CNN went on to air Trump’s speech — which mentioned the Second Amendment and called on governors and mayors to call in the military to “dominate” the protests — side by side with footage from the scene, as police advanced on non-violent protesters nearby and used tear gas and force to move them.

“So, a lot to unpack there, the president threatening to use unprecedented military force on US soil while offering a preview of it on the streets of Washington,” Cooper said, before criticizing Trump and police for using aggressive force to move protesters on. “The President wanted peaceful protesters — the kind he said he just supports — he wanted them out of the way for his photo op. It was simultaneously outrageous and dangerous.”

“What the president doesn’t seem to know or care is that the vast majority of those protesting, they too are calling for law and order,” Cooper went on. “The president seems to think that dominating black people, dominating peaceful protesters, is law and order. It’s not. He calls them thugs. Who is the thug here, hiding in a bunker, hiding behind a suit? Who is the thug? People have waited for days for this wannabe wartime president to say something. And this is what he says. And that is what he does.”

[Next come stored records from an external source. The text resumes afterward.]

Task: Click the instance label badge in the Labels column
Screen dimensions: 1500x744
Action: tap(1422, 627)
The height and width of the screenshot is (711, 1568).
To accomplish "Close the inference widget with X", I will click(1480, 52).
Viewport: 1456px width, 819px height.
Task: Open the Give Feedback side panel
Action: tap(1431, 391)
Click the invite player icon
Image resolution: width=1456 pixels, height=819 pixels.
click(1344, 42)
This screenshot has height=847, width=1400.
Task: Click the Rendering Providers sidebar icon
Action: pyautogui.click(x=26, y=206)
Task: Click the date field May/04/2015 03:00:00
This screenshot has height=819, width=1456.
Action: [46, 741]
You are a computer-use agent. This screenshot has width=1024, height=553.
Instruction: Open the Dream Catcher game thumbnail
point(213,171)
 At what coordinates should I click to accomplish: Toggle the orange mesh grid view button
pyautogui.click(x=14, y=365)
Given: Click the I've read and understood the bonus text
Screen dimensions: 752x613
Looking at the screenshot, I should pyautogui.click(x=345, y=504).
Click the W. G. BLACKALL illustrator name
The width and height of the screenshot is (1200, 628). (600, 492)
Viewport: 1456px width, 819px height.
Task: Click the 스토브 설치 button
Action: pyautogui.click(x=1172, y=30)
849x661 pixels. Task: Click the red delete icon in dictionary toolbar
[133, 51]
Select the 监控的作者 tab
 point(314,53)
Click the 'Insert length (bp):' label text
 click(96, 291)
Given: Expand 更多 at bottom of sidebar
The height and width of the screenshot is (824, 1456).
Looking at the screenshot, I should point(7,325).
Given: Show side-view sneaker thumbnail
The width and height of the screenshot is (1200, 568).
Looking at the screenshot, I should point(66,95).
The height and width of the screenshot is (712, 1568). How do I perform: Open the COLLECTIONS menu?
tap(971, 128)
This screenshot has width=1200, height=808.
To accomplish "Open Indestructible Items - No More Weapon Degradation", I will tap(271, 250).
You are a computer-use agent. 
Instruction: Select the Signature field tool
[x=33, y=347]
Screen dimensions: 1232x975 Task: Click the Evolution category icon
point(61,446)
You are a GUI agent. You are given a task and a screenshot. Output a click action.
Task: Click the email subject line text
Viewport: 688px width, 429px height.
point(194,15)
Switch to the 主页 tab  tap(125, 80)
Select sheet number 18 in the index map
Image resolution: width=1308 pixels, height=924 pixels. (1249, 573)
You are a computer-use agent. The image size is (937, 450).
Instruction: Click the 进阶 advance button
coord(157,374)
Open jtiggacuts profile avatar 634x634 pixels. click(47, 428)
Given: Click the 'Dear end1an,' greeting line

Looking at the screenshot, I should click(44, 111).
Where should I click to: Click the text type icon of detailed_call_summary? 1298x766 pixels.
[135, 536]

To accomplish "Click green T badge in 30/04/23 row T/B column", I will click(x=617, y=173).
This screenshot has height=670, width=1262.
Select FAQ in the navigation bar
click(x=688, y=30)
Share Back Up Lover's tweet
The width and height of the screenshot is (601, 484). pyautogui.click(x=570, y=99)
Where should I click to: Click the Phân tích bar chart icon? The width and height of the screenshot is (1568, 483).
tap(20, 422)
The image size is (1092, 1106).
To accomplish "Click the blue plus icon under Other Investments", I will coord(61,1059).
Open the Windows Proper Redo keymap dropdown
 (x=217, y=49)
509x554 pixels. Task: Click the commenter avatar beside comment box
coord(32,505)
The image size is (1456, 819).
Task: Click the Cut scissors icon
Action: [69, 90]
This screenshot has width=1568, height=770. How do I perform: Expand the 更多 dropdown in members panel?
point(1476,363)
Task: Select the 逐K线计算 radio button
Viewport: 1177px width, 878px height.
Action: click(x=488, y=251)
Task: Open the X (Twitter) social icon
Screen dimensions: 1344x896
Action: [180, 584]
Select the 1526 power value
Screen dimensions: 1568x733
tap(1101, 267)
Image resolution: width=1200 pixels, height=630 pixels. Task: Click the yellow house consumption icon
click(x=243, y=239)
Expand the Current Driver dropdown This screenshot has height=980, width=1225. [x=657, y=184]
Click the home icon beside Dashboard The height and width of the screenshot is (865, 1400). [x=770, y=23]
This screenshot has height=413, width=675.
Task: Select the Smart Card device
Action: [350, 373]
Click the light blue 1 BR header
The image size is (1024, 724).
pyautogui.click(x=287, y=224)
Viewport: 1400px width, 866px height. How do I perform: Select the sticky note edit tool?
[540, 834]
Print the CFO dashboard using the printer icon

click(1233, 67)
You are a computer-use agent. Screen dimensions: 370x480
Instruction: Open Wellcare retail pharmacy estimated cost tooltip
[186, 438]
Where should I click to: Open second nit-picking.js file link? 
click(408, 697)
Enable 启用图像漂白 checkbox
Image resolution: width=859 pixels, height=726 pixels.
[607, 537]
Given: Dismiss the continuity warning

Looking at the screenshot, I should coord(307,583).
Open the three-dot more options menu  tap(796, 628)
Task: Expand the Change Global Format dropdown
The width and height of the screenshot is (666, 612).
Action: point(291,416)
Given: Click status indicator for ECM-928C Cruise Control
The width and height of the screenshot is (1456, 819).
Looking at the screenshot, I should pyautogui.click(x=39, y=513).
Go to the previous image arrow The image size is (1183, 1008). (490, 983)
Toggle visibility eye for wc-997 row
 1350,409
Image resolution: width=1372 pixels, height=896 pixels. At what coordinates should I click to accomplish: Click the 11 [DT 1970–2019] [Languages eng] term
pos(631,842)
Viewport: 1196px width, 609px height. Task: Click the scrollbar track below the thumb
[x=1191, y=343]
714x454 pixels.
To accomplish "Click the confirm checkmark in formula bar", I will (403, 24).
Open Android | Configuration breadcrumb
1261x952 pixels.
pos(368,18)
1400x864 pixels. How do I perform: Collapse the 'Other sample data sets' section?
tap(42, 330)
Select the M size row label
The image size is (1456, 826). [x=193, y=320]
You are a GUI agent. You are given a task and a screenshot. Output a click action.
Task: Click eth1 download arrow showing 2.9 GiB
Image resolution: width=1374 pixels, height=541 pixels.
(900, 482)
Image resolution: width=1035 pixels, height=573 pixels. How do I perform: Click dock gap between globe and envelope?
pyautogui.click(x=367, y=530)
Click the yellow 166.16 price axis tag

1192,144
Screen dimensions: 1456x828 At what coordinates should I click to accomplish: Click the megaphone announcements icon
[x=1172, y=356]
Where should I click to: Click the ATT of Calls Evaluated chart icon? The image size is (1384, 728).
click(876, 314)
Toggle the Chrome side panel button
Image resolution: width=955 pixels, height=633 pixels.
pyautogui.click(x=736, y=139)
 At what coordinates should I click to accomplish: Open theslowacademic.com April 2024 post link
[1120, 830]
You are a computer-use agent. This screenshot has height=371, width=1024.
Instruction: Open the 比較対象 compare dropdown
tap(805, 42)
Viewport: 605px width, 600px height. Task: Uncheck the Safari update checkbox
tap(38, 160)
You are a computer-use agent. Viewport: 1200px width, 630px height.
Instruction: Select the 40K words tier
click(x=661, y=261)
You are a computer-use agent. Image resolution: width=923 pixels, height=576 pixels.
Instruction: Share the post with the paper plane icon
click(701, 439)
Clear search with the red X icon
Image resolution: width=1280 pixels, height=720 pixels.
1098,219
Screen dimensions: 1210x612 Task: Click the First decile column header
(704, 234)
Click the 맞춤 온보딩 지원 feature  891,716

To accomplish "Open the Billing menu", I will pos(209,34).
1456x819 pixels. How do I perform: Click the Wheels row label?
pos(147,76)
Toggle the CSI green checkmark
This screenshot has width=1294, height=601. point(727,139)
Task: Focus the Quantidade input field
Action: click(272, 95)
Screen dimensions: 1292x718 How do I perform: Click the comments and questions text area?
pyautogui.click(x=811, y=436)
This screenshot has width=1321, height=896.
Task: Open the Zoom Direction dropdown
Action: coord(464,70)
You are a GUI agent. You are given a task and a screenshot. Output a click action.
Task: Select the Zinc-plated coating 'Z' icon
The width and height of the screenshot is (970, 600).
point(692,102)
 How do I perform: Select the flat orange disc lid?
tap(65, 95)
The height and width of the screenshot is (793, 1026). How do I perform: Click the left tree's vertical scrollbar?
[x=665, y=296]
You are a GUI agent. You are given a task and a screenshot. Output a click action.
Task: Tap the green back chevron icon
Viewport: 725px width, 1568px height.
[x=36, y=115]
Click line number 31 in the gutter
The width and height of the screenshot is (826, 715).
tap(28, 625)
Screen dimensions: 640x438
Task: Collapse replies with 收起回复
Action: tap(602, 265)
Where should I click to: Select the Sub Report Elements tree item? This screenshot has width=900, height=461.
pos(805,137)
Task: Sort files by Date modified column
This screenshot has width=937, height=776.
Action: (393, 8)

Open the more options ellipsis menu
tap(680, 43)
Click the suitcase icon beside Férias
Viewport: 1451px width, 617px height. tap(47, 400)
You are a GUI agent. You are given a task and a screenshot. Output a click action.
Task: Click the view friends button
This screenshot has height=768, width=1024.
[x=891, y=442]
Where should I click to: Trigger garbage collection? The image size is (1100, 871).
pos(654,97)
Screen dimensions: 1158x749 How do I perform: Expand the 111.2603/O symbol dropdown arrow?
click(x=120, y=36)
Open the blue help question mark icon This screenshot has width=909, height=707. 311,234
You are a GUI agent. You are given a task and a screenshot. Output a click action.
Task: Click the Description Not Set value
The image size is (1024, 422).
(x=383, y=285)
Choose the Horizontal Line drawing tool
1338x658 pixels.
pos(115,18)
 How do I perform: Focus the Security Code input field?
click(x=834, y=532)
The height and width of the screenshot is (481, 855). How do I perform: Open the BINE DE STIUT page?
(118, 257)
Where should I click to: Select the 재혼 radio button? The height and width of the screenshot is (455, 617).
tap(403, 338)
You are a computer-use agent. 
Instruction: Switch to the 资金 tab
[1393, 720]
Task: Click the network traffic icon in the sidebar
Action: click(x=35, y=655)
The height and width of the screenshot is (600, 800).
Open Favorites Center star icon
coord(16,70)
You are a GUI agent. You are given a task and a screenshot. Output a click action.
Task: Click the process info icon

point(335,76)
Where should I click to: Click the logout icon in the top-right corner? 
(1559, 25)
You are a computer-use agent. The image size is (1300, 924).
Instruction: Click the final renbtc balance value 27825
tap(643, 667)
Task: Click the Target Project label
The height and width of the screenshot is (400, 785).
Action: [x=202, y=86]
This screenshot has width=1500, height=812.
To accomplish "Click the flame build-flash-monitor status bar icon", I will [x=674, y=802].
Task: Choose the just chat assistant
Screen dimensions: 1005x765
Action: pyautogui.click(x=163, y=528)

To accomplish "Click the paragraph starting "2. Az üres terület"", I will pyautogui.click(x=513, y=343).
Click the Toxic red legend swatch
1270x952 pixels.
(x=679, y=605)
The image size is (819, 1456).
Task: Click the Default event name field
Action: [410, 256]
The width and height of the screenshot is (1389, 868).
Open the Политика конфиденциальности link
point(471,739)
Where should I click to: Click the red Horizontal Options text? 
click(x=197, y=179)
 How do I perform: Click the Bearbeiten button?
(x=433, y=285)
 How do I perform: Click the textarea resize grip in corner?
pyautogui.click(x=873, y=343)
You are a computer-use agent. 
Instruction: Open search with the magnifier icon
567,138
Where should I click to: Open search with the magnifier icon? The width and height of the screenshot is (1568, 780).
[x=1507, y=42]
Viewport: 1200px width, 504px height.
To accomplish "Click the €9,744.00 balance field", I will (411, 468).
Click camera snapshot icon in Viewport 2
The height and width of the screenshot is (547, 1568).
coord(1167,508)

The protests were spurred by the killing of George Floyd, a black man who died after a white police officer knelt on his neck for nearly 9 minutes. They have grown in scale since late last week, and been marred by violent escalation by police and opportunistic rioters and looting.

“Of course violence is no answer, but people protesting deserve answers,” Cooper said. “And they haven’t gotten them no matter how many black men had been murdered, lynched in prison, mistreated, redlined, blackballed from jobs. We all know it. People protesting in the streets — they know it and they’re tired of it. And we should be too.”